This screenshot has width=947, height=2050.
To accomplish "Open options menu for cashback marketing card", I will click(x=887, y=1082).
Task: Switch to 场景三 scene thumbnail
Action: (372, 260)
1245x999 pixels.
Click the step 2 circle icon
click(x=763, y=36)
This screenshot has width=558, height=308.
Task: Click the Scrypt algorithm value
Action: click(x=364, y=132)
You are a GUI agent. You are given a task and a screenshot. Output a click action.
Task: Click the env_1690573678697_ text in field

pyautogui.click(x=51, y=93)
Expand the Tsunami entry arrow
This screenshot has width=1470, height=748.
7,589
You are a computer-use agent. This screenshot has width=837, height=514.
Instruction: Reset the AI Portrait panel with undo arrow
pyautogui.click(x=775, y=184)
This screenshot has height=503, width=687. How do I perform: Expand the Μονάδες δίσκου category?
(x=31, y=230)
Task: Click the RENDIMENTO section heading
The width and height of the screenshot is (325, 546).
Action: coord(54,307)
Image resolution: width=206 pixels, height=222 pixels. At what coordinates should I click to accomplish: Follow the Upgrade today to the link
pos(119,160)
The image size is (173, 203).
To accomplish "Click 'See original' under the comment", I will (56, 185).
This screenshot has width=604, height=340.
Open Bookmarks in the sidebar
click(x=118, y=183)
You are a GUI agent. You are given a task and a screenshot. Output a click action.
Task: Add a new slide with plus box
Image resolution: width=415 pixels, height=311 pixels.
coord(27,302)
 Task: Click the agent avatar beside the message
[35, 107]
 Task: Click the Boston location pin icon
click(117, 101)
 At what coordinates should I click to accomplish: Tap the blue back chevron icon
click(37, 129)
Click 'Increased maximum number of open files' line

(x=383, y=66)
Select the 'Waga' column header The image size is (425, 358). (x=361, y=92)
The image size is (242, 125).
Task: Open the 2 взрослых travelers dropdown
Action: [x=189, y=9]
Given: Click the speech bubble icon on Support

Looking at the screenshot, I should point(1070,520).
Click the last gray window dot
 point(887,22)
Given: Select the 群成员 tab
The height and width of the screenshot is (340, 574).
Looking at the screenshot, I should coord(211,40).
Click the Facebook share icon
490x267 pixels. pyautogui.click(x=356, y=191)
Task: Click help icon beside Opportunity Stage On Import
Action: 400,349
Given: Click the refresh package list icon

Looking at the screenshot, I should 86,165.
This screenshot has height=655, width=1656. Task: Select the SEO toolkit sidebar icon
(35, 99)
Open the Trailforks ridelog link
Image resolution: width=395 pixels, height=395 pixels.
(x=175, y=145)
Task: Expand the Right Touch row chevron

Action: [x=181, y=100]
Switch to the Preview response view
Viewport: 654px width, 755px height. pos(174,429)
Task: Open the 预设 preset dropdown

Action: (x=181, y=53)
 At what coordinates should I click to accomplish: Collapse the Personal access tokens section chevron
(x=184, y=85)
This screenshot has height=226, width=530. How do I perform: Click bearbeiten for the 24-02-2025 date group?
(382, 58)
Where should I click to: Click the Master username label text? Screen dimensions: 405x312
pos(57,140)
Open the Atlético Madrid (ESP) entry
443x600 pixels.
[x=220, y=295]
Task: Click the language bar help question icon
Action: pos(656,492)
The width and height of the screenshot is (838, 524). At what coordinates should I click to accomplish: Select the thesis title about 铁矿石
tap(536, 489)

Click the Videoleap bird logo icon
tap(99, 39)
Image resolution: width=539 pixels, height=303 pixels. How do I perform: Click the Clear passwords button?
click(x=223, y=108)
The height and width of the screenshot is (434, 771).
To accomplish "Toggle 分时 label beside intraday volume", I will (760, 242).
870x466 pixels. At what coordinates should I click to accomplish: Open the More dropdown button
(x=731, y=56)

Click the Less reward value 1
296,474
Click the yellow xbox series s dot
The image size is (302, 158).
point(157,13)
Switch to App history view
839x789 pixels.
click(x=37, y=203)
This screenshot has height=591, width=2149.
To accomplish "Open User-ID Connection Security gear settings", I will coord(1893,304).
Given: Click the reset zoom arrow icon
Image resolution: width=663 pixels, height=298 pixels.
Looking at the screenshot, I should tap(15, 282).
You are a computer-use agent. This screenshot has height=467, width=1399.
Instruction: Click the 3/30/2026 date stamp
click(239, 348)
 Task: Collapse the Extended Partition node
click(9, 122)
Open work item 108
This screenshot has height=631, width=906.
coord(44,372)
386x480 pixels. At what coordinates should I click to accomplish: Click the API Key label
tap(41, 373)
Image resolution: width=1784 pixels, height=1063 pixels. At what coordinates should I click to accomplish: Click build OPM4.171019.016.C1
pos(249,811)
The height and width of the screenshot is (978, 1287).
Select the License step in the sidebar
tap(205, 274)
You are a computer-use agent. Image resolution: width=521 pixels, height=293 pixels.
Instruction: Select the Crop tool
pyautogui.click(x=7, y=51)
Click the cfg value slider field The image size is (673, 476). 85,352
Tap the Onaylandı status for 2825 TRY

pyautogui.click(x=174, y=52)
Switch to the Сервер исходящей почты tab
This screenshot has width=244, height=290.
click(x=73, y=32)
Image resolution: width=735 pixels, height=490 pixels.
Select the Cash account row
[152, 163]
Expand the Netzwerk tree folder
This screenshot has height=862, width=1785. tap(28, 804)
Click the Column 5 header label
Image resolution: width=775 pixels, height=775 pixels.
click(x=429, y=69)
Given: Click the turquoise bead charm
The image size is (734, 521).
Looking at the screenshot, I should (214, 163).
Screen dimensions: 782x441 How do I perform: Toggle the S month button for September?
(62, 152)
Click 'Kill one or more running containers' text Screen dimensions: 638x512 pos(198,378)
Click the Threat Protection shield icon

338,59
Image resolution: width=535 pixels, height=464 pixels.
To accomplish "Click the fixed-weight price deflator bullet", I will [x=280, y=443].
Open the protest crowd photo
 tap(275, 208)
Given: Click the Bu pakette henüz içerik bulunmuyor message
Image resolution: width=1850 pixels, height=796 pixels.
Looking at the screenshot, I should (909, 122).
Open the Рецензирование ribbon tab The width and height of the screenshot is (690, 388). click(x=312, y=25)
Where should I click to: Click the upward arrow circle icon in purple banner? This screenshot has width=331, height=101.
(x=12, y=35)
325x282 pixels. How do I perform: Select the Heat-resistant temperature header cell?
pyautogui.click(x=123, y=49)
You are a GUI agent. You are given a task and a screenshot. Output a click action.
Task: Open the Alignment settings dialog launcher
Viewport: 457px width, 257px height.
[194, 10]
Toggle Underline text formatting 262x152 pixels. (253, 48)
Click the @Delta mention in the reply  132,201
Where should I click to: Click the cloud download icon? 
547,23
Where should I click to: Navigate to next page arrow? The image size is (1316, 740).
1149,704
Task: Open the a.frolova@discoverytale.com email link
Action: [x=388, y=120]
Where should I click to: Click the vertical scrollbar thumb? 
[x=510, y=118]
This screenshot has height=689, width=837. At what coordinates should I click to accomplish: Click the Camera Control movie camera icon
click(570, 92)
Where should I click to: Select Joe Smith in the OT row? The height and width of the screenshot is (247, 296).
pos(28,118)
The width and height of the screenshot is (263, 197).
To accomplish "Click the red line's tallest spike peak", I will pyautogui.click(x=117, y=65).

▬▬▬

> [What is needed]
Each line carrying the string "computer" should be copied out from the entries.

> [Exercise response]
You are a computer-use agent. This screenshot has width=837, height=514.
You are a computer-use agent. This screenshot has height=467, width=1399.
You are a computer-use agent. Image resolution: width=521 pixels, height=293 pixels.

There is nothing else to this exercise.